*** Source information Section Begins ***

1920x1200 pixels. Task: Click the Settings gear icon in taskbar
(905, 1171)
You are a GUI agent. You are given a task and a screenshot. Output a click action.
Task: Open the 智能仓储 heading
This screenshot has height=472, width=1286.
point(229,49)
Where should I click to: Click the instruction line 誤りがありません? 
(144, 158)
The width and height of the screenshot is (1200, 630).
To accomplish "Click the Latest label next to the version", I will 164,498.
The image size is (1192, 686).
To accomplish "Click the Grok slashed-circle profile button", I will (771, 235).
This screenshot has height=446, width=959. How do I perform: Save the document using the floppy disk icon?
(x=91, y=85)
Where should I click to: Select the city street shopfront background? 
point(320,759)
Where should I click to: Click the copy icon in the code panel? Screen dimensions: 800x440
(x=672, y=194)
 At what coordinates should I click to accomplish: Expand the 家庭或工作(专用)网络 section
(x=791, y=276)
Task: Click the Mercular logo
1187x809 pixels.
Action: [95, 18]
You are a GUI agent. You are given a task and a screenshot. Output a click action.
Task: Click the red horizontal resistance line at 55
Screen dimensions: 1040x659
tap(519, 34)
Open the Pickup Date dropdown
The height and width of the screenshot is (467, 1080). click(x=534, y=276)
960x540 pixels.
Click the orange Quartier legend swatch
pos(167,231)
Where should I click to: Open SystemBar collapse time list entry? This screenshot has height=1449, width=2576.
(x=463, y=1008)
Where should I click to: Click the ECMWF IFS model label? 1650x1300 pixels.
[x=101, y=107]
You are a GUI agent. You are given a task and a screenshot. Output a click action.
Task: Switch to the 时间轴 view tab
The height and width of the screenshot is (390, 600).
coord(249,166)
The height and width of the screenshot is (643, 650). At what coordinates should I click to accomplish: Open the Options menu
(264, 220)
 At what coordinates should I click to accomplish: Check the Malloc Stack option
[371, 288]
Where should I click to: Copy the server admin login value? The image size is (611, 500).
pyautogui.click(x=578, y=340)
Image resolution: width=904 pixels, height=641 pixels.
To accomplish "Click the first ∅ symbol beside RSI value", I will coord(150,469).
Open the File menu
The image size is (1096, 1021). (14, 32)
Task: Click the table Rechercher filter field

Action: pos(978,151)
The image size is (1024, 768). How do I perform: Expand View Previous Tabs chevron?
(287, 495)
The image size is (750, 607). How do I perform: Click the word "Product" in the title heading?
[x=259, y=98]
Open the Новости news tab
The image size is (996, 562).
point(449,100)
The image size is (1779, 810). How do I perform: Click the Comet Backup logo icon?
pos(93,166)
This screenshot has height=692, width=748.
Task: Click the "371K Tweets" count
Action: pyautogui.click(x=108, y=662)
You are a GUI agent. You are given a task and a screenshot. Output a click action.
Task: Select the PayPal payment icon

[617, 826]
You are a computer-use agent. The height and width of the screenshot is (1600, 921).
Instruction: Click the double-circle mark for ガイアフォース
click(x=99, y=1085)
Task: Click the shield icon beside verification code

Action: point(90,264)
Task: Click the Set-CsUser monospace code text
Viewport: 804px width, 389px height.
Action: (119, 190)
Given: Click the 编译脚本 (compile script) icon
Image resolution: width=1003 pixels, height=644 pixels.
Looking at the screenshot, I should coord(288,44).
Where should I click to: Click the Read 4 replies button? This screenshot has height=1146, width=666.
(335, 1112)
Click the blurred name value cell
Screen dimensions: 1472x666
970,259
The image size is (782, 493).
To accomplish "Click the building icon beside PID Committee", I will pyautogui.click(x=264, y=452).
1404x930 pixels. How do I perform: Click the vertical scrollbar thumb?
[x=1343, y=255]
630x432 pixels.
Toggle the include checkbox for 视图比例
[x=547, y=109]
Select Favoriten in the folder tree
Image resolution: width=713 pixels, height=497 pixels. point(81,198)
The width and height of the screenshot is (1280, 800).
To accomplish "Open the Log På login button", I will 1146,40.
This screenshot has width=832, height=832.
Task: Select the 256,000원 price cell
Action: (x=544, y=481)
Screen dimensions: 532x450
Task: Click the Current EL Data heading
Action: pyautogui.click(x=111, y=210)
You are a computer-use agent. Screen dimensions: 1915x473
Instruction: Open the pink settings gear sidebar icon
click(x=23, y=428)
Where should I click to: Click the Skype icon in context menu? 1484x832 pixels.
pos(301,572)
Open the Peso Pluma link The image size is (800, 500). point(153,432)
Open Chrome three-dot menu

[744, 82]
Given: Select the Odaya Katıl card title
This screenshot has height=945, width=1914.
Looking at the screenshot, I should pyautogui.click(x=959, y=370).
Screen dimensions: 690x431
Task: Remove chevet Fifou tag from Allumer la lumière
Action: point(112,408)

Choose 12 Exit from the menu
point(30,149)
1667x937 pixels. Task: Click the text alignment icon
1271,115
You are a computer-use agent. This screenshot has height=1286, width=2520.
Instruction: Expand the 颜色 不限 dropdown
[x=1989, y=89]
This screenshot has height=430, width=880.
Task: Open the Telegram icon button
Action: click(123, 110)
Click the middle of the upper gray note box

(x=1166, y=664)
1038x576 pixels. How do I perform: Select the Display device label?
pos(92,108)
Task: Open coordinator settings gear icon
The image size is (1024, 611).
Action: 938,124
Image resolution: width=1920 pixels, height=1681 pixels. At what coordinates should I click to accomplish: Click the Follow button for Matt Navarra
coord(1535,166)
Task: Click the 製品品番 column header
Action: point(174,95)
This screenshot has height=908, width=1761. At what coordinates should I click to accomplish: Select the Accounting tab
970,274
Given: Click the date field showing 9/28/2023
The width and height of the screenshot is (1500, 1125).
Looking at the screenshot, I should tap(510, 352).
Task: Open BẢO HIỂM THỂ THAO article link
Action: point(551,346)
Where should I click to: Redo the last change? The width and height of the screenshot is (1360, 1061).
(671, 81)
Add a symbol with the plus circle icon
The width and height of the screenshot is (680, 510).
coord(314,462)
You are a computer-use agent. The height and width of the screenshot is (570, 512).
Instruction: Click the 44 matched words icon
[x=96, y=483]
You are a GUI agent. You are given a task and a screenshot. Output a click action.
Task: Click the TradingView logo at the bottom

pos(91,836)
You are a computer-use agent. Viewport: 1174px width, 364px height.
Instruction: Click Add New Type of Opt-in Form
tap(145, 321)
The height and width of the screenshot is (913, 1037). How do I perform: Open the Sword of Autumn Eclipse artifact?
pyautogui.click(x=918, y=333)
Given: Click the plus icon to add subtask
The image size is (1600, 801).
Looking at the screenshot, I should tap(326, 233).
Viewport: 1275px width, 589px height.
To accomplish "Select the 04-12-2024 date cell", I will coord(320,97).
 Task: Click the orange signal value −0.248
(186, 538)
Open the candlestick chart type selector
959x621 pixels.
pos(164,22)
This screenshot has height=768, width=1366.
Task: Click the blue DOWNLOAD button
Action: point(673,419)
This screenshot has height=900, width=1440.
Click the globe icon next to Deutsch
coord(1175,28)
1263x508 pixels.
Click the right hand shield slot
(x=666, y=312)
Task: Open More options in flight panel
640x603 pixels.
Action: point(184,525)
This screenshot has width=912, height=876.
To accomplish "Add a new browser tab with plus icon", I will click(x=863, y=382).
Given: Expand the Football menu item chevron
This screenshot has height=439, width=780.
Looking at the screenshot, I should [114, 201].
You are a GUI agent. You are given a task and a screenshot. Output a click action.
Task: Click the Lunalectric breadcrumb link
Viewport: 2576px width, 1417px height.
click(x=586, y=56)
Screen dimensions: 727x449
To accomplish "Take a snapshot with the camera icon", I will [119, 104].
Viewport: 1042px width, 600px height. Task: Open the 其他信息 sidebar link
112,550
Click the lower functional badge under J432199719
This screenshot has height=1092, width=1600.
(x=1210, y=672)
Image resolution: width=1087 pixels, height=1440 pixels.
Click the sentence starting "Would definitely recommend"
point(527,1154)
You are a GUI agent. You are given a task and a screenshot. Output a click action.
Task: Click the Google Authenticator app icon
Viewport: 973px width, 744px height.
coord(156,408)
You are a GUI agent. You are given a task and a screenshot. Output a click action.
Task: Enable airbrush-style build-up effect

*** Source information Section Ends ***

Problem to solve >>
The lines that mention the word "computer" should be pulled from the records above.

Problem solution >>
You are a computer-use agent. The height and width of the screenshot is (1600, 921).
You are a computer-use agent. Screen dimensions: 1915x473
You are a computer-use agent. This screenshot has height=1286, width=2520.
You are a computer-use agent. The height and width of the screenshot is (570, 512).
You are a computer-use agent. Viewport: 1174px width, 364px height.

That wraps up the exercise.